Per Government Code section 65858, the Urgency Ordinance requires an affirmative vote of 4/5th of the City Council to be adopted. If passed, the Urgency Ordinance will continue in effect for 45 days and, thereafter, will be of no further force and effect, unless the City Council extends the Moratorium. Any ordinance extending the Moratorium requires a noticed public hearing and can be for up to an additional 10 months and 15 days. Thereafter, the Moratorium may be extended again for 1 additional year.

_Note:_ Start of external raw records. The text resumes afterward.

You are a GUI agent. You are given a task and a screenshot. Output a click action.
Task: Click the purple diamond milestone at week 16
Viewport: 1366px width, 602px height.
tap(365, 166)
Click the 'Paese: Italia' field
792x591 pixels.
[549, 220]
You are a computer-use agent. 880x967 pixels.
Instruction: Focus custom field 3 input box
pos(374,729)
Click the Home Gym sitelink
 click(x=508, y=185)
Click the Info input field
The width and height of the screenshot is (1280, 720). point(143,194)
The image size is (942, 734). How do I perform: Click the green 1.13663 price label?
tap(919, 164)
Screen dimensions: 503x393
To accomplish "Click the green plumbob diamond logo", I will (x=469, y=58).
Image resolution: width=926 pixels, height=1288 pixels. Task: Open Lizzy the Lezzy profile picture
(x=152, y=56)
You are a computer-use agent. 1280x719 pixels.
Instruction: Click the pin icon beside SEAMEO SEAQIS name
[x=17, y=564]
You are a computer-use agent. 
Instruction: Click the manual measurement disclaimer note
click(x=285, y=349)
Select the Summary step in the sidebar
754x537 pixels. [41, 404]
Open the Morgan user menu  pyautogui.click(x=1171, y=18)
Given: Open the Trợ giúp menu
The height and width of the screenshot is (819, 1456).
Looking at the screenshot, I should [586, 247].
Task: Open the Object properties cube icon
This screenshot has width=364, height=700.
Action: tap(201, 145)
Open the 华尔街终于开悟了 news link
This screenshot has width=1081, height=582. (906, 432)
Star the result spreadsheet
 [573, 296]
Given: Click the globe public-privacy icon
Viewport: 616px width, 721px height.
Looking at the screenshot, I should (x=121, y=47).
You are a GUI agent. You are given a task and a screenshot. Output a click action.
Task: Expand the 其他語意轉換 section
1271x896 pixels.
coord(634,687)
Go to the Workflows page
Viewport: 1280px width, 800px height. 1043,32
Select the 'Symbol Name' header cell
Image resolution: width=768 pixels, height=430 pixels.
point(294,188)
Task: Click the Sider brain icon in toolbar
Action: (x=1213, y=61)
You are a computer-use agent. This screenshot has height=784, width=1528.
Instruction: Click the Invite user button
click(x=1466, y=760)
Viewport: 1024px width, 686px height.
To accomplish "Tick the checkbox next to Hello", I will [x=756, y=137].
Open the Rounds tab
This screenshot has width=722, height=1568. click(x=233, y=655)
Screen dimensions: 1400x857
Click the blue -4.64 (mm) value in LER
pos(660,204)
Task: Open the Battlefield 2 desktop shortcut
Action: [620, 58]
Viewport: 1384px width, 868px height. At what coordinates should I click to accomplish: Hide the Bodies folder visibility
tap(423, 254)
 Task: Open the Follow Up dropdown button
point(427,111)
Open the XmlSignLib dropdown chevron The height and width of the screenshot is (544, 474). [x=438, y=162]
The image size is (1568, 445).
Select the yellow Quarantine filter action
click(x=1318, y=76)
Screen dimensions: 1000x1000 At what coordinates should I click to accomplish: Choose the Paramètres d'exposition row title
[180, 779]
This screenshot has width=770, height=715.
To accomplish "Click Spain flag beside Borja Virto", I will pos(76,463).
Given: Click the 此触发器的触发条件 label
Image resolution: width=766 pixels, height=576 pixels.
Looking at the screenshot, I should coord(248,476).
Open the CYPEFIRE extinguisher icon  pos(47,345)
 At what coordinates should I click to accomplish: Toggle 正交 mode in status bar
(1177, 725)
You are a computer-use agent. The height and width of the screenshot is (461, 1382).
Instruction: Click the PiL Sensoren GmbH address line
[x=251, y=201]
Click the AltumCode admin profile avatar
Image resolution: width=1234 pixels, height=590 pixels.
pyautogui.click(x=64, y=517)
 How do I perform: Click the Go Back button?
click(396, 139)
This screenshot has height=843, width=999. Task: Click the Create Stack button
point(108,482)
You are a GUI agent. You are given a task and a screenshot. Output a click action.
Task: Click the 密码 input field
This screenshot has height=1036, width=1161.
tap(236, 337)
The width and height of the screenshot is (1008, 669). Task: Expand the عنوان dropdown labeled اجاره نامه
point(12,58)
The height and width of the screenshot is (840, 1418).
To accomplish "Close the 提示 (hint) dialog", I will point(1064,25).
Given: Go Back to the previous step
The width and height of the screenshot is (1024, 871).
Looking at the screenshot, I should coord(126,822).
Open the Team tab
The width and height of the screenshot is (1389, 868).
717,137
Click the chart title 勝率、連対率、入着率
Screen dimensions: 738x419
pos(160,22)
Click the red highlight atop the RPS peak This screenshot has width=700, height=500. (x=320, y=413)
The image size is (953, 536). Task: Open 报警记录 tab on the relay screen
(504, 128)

During the period of this Moratorium, and any extension thereof, the City Manager or his designees must: (1) consider whether the establishment, expansion, intensification, or modification of indoor storage facilities may result in a threat to public health, safety, and welfare, and (2) issue a written report describing the measures which the City has taken to address the conditions which led to the adoption of the Urgency Ordinance. The report must be issued at least 10 days before the expiration of the Moratorium, or any extension thereof and made available to the public. The City Council will, in turn, analyze the report and determine whether conditions continue to exist to justify further extensions to the Moratorium.
ENVIRONMENTAL IMPACT
The requested action does not constitute a “Project” as defined by the California Environmental Quality Act (CEQA). Pursuant to Section 15378(a), a “Project” means the whole of an action, which has a potential for resulting in either a direct physical change in the environment, or a reasonably foreseeable indirect physical change in the environment. According to Section 15378(b), a Project does not include organizational or administrative activities of governments that will not result in direct or indirect physical changes in the environment. Additionally, pursuant to Section 15061(b)(3), the proposed moratorium extension is exempt from CEQA review as there is no possibility that the moratorium would have a significant effect on the environment, insofar as it prohibits the establishment or approval indoor storage facilities, including fulfillment centers and storage warehouse uses.
GENERAL PLAN CONSISTENCY
Approval of this action complies with the following City of Rialto Guiding Principles and General Plan Goals:
Guiding Principle No. 3: “Our City government will lead by example, and will operate in an open, transparent, and responsive manner that meets the needs of the citizens and is a good place to do business.”
Goal 2-9: Protect residential, schools, parks, and other sensitive land uses from the impacts associated with industrial and trucking-related land uses, as well as commercial and retail areas.
LEGAL REVIEW
The City Attorney reviewed and approved the staff report and prepared the draft Urgency Ordinance.
FINANCIAL IMPACT
Adoption of the Urgency Ordinance will not incur any direct costs on the City.